§ AIM OF THE EXERCISE
Which lines run from the one containing "The width and height of the screenshot is (933, 700)." to the end of the material below? Retype exactly those, both ends included, and nothing else.

§ SUPPLIED DATA
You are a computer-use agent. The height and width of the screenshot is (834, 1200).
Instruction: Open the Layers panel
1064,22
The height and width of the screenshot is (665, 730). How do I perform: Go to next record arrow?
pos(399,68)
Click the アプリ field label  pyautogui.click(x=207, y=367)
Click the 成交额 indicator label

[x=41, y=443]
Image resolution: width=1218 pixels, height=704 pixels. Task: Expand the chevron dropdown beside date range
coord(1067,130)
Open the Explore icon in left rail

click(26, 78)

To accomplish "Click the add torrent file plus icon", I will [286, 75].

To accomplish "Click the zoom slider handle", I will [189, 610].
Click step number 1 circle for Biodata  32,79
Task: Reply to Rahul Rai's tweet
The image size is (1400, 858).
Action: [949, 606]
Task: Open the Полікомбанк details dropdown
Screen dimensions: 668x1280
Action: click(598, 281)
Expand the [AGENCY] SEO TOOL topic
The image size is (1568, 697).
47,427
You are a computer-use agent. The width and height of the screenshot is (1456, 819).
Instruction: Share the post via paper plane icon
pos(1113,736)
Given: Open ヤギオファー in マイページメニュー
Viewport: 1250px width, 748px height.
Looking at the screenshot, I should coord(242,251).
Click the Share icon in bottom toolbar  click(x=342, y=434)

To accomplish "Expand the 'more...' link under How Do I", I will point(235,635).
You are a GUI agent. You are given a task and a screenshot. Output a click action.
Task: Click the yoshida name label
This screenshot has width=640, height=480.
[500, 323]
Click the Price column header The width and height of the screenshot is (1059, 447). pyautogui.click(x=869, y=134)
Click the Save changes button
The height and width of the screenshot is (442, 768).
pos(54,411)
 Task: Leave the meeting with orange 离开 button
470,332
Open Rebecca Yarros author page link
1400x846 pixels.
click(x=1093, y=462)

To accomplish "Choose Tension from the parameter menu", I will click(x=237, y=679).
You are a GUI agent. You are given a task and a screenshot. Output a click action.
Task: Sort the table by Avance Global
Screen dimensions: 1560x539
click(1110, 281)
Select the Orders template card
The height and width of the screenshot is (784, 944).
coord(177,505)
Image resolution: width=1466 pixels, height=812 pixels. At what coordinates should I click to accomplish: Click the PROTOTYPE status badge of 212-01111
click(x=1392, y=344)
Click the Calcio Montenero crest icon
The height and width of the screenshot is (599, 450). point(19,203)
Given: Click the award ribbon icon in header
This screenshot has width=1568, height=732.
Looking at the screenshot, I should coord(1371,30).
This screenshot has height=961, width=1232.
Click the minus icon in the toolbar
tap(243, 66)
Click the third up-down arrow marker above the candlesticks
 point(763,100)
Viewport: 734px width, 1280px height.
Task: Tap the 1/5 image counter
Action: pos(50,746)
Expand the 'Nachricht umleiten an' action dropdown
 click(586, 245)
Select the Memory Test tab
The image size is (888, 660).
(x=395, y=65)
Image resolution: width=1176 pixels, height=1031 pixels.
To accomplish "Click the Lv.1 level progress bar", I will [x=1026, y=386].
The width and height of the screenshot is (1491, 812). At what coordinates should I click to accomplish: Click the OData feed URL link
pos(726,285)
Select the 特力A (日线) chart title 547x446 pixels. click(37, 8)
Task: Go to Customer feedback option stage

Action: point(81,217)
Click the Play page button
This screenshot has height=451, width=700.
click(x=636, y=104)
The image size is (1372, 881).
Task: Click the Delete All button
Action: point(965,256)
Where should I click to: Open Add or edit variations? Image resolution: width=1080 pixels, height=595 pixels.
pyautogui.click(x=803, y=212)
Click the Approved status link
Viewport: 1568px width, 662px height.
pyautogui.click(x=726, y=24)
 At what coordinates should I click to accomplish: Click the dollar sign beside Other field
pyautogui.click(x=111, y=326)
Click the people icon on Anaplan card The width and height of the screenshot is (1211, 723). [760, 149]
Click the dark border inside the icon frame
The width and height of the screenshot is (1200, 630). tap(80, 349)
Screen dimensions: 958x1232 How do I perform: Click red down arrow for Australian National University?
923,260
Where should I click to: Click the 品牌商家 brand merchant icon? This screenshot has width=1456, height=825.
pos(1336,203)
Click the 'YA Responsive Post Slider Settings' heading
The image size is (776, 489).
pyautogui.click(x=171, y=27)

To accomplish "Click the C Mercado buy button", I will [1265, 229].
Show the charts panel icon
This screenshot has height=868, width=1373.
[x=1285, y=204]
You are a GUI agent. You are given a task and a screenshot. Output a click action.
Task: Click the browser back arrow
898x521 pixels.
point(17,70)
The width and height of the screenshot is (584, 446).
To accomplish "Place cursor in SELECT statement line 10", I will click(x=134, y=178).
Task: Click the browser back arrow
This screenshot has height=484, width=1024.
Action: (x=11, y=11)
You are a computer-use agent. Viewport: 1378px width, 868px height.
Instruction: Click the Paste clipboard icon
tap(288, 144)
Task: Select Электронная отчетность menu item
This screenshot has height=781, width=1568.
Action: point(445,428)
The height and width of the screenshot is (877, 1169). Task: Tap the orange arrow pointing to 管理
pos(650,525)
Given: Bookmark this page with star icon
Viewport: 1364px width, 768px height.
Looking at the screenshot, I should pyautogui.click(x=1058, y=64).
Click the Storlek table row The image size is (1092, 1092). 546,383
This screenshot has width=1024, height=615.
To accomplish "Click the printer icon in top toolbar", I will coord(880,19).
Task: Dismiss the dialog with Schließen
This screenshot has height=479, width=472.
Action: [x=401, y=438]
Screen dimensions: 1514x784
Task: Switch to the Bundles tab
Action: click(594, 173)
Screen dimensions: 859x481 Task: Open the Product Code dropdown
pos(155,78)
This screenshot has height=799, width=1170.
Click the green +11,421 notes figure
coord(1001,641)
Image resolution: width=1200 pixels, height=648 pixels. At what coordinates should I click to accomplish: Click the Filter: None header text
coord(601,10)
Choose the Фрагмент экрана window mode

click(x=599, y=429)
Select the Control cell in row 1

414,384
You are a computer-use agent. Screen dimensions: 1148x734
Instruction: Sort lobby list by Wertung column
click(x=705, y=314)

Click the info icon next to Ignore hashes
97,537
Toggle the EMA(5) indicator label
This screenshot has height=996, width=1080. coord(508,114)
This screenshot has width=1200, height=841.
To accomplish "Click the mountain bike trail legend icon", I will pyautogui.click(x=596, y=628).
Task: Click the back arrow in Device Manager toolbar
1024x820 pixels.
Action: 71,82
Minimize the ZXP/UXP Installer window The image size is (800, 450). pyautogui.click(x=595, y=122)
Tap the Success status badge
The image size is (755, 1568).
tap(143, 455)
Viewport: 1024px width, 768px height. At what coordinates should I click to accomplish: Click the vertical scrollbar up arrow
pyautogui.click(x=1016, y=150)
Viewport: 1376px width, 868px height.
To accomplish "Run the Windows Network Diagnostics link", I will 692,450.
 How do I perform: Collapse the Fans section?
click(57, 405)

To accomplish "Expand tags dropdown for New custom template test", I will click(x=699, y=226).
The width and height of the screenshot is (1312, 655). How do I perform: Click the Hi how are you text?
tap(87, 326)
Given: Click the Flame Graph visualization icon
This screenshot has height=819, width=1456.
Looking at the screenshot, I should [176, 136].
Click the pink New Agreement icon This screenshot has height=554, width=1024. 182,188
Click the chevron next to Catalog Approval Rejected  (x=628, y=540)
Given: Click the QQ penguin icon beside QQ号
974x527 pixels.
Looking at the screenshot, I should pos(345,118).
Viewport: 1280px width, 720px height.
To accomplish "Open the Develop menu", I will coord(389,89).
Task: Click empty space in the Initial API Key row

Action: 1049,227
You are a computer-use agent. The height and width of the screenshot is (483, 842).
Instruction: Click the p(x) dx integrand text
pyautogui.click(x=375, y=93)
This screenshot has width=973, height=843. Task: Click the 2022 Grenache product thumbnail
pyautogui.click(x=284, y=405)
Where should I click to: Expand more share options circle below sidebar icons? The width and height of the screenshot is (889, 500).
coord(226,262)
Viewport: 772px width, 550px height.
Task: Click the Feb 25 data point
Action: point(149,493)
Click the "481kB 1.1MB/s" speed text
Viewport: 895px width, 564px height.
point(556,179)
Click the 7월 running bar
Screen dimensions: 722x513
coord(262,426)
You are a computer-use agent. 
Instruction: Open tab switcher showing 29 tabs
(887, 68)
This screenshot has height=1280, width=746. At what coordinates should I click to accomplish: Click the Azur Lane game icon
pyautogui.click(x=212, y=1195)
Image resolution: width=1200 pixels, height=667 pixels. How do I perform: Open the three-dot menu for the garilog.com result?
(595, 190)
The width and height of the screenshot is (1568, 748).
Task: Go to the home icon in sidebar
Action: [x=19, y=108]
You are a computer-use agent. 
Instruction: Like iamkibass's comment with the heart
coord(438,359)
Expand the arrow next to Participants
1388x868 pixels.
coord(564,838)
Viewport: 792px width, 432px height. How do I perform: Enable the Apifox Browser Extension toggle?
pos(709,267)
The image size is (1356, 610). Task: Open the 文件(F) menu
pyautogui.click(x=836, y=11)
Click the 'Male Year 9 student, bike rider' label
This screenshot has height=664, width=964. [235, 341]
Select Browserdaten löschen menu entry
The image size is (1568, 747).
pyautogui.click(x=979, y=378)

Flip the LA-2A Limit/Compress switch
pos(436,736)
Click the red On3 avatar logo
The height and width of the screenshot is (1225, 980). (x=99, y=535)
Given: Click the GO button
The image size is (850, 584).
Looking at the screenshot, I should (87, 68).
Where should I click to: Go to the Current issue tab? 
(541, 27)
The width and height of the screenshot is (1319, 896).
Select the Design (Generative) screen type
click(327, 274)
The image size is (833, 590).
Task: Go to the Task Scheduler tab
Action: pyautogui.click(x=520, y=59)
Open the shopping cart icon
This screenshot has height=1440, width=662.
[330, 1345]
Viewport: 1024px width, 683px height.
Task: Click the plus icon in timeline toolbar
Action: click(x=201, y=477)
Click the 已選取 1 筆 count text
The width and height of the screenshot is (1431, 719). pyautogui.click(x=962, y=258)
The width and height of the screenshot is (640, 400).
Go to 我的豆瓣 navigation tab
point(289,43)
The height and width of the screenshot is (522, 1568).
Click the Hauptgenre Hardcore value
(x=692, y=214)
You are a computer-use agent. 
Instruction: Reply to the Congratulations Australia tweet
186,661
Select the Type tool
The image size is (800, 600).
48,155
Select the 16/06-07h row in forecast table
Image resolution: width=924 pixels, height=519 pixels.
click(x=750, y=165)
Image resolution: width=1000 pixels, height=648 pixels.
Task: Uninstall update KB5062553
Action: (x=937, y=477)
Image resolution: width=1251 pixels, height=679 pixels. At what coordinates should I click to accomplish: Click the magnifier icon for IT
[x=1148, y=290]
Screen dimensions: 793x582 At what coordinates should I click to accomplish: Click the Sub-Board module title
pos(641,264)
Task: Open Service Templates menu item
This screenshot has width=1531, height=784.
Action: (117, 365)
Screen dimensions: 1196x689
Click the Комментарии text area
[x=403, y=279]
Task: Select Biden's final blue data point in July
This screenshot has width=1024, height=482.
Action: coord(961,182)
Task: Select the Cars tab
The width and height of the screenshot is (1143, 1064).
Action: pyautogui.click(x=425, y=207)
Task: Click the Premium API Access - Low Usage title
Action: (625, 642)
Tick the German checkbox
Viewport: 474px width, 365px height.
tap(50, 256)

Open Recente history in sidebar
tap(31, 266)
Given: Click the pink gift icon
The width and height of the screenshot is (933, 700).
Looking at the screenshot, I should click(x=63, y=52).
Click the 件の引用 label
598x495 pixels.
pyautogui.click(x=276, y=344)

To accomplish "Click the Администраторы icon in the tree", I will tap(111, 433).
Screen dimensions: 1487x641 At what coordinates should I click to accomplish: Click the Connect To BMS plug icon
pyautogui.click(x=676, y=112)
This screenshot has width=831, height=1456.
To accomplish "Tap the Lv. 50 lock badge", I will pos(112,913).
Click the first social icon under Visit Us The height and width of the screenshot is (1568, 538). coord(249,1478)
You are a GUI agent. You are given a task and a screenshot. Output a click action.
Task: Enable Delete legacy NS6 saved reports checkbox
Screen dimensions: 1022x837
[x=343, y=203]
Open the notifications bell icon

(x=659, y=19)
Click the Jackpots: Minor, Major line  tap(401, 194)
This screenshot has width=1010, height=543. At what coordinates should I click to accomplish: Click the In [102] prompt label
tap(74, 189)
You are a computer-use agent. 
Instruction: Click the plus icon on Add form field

§ WRITTEN ANSWER
The width and height of the screenshot is (933, 700).
Looking at the screenshot, I should click(x=63, y=52).
Click the 件の引用 label
598x495 pixels.
pyautogui.click(x=276, y=344)

To accomplish "Click the Администраторы icon in the tree", I will tap(111, 433).
Screen dimensions: 1487x641 At what coordinates should I click to accomplish: Click the Connect To BMS plug icon
pyautogui.click(x=676, y=112)
This screenshot has width=831, height=1456.
To accomplish "Tap the Lv. 50 lock badge", I will pos(112,913).
Click the first social icon under Visit Us The height and width of the screenshot is (1568, 538). coord(249,1478)
You are a GUI agent. You are given a task and a screenshot. Output a click action.
Task: Enable Delete legacy NS6 saved reports checkbox
Screen dimensions: 1022x837
[x=343, y=203]
Open the notifications bell icon

(x=659, y=19)
Click the Jackpots: Minor, Major line  tap(401, 194)
This screenshot has width=1010, height=543. At what coordinates should I click to accomplish: Click the In [102] prompt label
tap(74, 189)
You are a computer-use agent. 
Instruction: Click the plus icon on Add form field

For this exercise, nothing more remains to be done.